TEL AVIV (inn) - Erneut haben Samstagnacht Zehntausende Demonstranten in israelischen Städten gegen die hohen Lebenshaltungskosten protestiert. An der Kundgebung in Tel Aviv nahm auch Noam Schalit teil - dessen Sohn Gilad befindet sich seit fünf Jahren in palästinensischer Geiselhaft und wurde am Sonntag 25 Jahre alt.

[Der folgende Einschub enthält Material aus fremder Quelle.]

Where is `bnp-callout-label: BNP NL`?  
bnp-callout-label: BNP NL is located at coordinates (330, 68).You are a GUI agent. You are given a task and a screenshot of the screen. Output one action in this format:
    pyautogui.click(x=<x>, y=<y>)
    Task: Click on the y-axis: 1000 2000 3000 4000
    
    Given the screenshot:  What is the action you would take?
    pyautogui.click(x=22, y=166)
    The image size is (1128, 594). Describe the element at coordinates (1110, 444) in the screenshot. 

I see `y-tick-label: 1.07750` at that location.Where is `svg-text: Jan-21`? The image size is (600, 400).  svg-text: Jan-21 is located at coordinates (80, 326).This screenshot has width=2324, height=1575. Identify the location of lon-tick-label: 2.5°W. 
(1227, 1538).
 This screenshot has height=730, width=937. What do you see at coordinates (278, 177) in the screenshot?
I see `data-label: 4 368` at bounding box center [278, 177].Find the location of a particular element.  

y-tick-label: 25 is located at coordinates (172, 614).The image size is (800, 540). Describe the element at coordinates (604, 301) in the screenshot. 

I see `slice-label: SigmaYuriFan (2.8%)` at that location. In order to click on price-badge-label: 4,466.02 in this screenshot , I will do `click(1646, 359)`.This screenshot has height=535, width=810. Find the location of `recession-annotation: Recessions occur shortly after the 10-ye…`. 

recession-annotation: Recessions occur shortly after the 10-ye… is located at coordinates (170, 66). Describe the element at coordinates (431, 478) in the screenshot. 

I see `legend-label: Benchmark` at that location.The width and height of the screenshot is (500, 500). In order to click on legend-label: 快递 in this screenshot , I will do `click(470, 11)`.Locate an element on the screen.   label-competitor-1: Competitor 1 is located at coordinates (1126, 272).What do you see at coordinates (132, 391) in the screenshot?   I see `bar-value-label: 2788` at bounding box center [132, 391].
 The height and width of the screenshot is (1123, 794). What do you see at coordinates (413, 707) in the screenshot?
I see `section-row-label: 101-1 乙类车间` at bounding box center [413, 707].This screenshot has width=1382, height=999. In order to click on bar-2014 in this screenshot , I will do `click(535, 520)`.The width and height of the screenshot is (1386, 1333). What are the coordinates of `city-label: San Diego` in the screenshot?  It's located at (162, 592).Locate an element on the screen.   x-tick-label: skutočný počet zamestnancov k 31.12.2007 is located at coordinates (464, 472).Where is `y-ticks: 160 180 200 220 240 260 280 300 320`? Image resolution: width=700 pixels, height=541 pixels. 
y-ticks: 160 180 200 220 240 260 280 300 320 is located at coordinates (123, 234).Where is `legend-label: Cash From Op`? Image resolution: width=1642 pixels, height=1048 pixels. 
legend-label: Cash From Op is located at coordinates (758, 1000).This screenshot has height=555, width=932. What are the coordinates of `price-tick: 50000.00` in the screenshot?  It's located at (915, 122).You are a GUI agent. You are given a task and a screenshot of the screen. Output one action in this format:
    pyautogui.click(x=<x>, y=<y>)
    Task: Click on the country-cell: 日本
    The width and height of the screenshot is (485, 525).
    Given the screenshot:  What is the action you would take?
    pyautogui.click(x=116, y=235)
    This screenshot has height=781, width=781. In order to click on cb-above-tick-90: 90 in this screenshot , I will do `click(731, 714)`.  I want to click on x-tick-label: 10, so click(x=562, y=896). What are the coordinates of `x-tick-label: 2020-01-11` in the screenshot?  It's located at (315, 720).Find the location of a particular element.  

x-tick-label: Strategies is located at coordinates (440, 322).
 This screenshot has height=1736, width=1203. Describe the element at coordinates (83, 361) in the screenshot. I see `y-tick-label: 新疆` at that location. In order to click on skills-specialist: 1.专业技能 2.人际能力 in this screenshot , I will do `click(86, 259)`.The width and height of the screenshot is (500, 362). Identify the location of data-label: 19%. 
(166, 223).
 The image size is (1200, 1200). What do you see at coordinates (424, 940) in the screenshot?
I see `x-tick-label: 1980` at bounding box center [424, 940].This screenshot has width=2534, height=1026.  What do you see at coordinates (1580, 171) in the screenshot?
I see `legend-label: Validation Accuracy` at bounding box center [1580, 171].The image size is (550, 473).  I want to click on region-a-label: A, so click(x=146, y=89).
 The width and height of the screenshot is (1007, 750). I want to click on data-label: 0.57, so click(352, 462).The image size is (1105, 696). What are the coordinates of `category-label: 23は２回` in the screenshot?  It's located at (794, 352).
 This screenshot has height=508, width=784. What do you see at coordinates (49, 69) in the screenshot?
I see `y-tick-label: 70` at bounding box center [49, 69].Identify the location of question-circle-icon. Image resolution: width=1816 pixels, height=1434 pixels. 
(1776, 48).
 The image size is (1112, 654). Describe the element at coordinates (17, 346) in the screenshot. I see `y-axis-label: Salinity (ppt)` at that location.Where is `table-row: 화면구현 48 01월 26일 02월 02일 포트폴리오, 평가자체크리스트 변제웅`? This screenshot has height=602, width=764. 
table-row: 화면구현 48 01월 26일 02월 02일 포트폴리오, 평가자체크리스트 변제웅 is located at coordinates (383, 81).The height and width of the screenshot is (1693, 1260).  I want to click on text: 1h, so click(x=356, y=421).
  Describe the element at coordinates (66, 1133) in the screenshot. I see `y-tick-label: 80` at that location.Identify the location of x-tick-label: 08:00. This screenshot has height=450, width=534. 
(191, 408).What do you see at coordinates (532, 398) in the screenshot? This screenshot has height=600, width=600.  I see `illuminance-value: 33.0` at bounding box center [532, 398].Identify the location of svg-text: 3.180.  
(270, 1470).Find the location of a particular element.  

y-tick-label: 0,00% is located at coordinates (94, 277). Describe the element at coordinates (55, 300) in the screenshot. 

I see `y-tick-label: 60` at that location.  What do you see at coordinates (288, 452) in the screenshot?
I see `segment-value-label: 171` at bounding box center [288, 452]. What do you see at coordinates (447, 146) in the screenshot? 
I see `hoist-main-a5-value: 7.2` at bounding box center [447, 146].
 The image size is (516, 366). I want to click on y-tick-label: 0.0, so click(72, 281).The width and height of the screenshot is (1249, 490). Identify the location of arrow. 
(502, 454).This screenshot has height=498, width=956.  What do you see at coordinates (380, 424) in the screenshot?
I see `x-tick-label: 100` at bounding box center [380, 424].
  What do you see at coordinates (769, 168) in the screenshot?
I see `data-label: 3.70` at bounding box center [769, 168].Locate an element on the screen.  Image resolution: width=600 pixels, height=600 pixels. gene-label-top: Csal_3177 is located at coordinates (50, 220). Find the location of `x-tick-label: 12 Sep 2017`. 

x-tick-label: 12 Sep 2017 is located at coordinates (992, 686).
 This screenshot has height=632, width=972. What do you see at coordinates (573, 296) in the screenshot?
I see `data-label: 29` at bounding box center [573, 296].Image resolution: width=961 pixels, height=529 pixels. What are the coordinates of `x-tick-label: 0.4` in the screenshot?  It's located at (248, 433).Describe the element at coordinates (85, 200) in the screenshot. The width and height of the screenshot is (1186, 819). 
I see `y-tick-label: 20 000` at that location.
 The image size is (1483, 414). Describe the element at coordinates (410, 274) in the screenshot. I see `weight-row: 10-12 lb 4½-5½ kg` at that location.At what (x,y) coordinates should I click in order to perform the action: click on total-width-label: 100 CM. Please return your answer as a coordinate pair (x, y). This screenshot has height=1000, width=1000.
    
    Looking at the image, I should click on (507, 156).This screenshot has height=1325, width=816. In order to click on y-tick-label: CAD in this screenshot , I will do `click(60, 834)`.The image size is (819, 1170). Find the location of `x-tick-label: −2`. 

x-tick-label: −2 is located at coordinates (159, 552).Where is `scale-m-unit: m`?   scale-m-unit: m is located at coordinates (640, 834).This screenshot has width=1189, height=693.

"Soziale Gerechtigkeit heißt auch, zu den Werten zurückzukehren, nach denen eine Generation von Kämpfern erzogen wurde: Lasst keinen Soldaten zurück", sagte der Vater Noam Schalit bei der Demonstration in der Mittelmeermetropole.

In der Hauptstadt Jerusalem marschierten 2.000 Israelis zur Residenz von Premierminister Benjamin Netanjahu. Ihr Motto lautete: "Protest schafft Wirklichkeit, wir bauen eine gerechte Gesellschaft." In
Rischon LeZion gingen rund 4.500 Menschen auf die Straße, berichtet die Tageszeitung "Ha´aretz".

Die Proteste haben Mitte Juli begonnen. Demonstranten errichteten Zelte in Tel Aviv als Protest gegen hohe Wohnungspreise, weitere Zeltstädte folgten. Die bislang größte Kundgebung mit 350.000 Teilnehmern fand am 6. August statt. Vor einer Woche gab es wegen der Anschlagsserie mit acht Todesopfern und der zahlreichen palästinensischen Raketenangriffe nur eine stille Demonstration in Tel Aviv.